(Dataset entries)
--- START ---

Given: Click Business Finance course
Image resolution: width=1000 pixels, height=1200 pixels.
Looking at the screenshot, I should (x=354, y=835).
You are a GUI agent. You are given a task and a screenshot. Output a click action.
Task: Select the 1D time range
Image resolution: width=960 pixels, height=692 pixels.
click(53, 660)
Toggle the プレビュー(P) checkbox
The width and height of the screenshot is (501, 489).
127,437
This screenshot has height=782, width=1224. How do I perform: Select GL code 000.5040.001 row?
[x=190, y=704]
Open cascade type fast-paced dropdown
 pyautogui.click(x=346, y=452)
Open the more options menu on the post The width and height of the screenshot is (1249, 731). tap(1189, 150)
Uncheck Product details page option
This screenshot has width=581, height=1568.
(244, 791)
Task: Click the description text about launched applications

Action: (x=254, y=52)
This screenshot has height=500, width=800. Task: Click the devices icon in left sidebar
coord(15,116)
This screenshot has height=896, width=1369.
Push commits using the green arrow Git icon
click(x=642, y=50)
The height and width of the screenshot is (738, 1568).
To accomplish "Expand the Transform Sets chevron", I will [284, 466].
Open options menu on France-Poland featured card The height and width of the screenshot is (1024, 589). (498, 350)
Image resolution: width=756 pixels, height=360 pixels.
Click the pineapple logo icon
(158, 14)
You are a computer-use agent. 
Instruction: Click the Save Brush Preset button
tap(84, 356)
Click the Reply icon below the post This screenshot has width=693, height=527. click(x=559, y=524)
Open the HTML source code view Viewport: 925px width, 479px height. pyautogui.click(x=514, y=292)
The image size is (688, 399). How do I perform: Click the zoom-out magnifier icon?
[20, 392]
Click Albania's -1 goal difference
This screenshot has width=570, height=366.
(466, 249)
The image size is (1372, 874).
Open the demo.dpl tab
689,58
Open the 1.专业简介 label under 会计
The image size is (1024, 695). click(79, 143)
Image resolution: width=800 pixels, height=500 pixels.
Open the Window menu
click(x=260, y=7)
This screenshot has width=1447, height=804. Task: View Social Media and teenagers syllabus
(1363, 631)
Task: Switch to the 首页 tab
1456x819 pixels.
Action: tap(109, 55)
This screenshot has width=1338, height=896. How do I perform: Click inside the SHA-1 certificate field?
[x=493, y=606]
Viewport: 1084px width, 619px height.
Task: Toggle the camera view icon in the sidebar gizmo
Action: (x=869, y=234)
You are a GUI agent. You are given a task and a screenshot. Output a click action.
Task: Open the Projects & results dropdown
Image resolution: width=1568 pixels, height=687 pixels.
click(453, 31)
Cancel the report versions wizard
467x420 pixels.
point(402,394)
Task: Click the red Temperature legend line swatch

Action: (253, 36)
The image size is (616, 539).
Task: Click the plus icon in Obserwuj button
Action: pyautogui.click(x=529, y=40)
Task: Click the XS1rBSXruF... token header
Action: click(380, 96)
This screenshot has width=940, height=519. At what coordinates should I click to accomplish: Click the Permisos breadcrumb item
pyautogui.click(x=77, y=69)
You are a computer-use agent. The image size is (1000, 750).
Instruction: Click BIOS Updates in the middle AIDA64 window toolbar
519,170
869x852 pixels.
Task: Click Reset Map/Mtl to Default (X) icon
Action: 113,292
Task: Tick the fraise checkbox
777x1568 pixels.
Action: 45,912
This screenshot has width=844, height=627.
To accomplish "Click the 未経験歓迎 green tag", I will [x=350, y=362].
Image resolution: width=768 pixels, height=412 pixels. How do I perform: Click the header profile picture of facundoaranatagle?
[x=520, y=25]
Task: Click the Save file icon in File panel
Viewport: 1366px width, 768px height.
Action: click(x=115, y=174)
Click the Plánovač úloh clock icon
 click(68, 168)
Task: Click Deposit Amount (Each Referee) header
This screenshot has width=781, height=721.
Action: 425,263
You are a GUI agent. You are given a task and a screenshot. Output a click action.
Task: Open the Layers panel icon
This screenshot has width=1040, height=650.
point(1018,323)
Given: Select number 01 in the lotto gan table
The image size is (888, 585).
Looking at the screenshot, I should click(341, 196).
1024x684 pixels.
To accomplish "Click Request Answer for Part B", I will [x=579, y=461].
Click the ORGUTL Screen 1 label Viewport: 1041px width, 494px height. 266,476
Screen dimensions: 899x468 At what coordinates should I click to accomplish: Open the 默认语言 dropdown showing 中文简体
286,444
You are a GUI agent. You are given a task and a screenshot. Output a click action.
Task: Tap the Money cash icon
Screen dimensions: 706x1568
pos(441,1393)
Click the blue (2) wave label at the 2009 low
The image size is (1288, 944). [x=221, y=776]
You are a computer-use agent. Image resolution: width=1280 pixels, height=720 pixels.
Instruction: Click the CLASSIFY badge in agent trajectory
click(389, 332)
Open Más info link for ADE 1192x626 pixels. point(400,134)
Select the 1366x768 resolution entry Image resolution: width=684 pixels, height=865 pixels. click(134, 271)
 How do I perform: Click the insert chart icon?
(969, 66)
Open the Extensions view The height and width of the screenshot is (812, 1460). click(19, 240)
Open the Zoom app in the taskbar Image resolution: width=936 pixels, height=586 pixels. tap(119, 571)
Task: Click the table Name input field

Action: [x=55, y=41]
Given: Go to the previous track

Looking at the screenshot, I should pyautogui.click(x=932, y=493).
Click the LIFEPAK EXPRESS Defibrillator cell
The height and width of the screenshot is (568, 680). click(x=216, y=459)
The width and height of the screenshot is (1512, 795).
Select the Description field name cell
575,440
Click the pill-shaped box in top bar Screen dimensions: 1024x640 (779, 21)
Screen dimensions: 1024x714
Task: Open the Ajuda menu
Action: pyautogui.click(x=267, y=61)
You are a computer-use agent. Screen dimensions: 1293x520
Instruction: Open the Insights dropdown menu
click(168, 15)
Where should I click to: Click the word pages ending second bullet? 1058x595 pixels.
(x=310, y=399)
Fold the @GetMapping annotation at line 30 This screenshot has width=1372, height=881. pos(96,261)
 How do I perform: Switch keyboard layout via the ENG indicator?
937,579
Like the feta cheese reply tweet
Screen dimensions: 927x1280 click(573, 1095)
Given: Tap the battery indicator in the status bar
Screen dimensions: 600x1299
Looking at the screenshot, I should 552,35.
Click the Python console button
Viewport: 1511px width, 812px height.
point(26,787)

--- END ---

> [Work task]
Copy each record above so that no word or mark differs.

> [Response box]
Given: Click Business Finance course
Image resolution: width=1000 pixels, height=1200 pixels.
Looking at the screenshot, I should (x=354, y=835).
You are a GUI agent. You are given a task and a screenshot. Output a click action.
Task: Select the 1D time range
Image resolution: width=960 pixels, height=692 pixels.
click(53, 660)
Toggle the プレビュー(P) checkbox
The width and height of the screenshot is (501, 489).
127,437
This screenshot has height=782, width=1224. How do I perform: Select GL code 000.5040.001 row?
[x=190, y=704]
Open cascade type fast-paced dropdown
 pyautogui.click(x=346, y=452)
Open the more options menu on the post The width and height of the screenshot is (1249, 731). tap(1189, 150)
Uncheck Product details page option
This screenshot has width=581, height=1568.
(244, 791)
Task: Click the description text about launched applications

Action: (x=254, y=52)
This screenshot has height=500, width=800. Task: Click the devices icon in left sidebar
coord(15,116)
This screenshot has height=896, width=1369.
Push commits using the green arrow Git icon
click(x=642, y=50)
The height and width of the screenshot is (738, 1568).
To accomplish "Expand the Transform Sets chevron", I will [284, 466].
Open options menu on France-Poland featured card The height and width of the screenshot is (1024, 589). (498, 350)
Image resolution: width=756 pixels, height=360 pixels.
Click the pineapple logo icon
(158, 14)
You are a computer-use agent. 
Instruction: Click the Save Brush Preset button
tap(84, 356)
Click the Reply icon below the post This screenshot has width=693, height=527. click(x=559, y=524)
Open the HTML source code view Viewport: 925px width, 479px height. pyautogui.click(x=514, y=292)
The image size is (688, 399). How do I perform: Click the zoom-out magnifier icon?
[20, 392]
Click Albania's -1 goal difference
This screenshot has width=570, height=366.
(466, 249)
The image size is (1372, 874).
Open the demo.dpl tab
689,58
Open the 1.专业简介 label under 会计
The image size is (1024, 695). click(79, 143)
Image resolution: width=800 pixels, height=500 pixels.
Open the Window menu
click(x=260, y=7)
This screenshot has width=1447, height=804. Task: View Social Media and teenagers syllabus
(1363, 631)
Task: Switch to the 首页 tab
1456x819 pixels.
Action: tap(109, 55)
This screenshot has width=1338, height=896. How do I perform: Click inside the SHA-1 certificate field?
[x=493, y=606]
Viewport: 1084px width, 619px height.
Task: Toggle the camera view icon in the sidebar gizmo
Action: (x=869, y=234)
You are a GUI agent. You are given a task and a screenshot. Output a click action.
Task: Open the Projects & results dropdown
Image resolution: width=1568 pixels, height=687 pixels.
click(453, 31)
Cancel the report versions wizard
467x420 pixels.
point(402,394)
Task: Click the red Temperature legend line swatch

Action: (253, 36)
The image size is (616, 539).
Task: Click the plus icon in Obserwuj button
Action: pyautogui.click(x=529, y=40)
Task: Click the XS1rBSXruF... token header
Action: click(380, 96)
This screenshot has width=940, height=519. At what coordinates should I click to accomplish: Click the Permisos breadcrumb item
pyautogui.click(x=77, y=69)
You are a computer-use agent. The image size is (1000, 750).
Instruction: Click BIOS Updates in the middle AIDA64 window toolbar
519,170
869x852 pixels.
Task: Click Reset Map/Mtl to Default (X) icon
Action: 113,292
Task: Tick the fraise checkbox
777x1568 pixels.
Action: 45,912
This screenshot has width=844, height=627.
To accomplish "Click the 未経験歓迎 green tag", I will [x=350, y=362].
Image resolution: width=768 pixels, height=412 pixels. How do I perform: Click the header profile picture of facundoaranatagle?
[x=520, y=25]
Task: Click the Save file icon in File panel
Viewport: 1366px width, 768px height.
Action: click(x=115, y=174)
Click the Plánovač úloh clock icon
 click(68, 168)
Task: Click Deposit Amount (Each Referee) header
This screenshot has width=781, height=721.
Action: 425,263
You are a GUI agent. You are given a task and a screenshot. Output a click action.
Task: Open the Layers panel icon
This screenshot has width=1040, height=650.
point(1018,323)
Given: Select number 01 in the lotto gan table
The image size is (888, 585).
Looking at the screenshot, I should click(341, 196).
1024x684 pixels.
To accomplish "Click Request Answer for Part B", I will [x=579, y=461].
Click the ORGUTL Screen 1 label Viewport: 1041px width, 494px height. 266,476
Screen dimensions: 899x468 At what coordinates should I click to accomplish: Open the 默认语言 dropdown showing 中文简体
286,444
You are a GUI agent. You are given a task and a screenshot. Output a click action.
Task: Tap the Money cash icon
Screen dimensions: 706x1568
pos(441,1393)
Click the blue (2) wave label at the 2009 low
The image size is (1288, 944). [x=221, y=776]
You are a computer-use agent. Image resolution: width=1280 pixels, height=720 pixels.
Instruction: Click the CLASSIFY badge in agent trajectory
click(389, 332)
Open Más info link for ADE 1192x626 pixels. point(400,134)
Select the 1366x768 resolution entry Image resolution: width=684 pixels, height=865 pixels. click(134, 271)
 How do I perform: Click the insert chart icon?
(969, 66)
Open the Extensions view The height and width of the screenshot is (812, 1460). click(19, 240)
Open the Zoom app in the taskbar Image resolution: width=936 pixels, height=586 pixels. tap(119, 571)
Task: Click the table Name input field

Action: [x=55, y=41]
Given: Go to the previous track

Looking at the screenshot, I should pyautogui.click(x=932, y=493).
Click the LIFEPAK EXPRESS Defibrillator cell
The height and width of the screenshot is (568, 680). click(x=216, y=459)
The width and height of the screenshot is (1512, 795).
Select the Description field name cell
575,440
Click the pill-shaped box in top bar Screen dimensions: 1024x640 (779, 21)
Screen dimensions: 1024x714
Task: Open the Ajuda menu
Action: pyautogui.click(x=267, y=61)
You are a computer-use agent. Screen dimensions: 1293x520
Instruction: Open the Insights dropdown menu
click(168, 15)
Where should I click to: Click the word pages ending second bullet? 1058x595 pixels.
(x=310, y=399)
Fold the @GetMapping annotation at line 30 This screenshot has width=1372, height=881. pos(96,261)
 How do I perform: Switch keyboard layout via the ENG indicator?
937,579
Like the feta cheese reply tweet
Screen dimensions: 927x1280 click(573, 1095)
Given: Tap the battery indicator in the status bar
Screen dimensions: 600x1299
Looking at the screenshot, I should 552,35.
Click the Python console button
Viewport: 1511px width, 812px height.
point(26,787)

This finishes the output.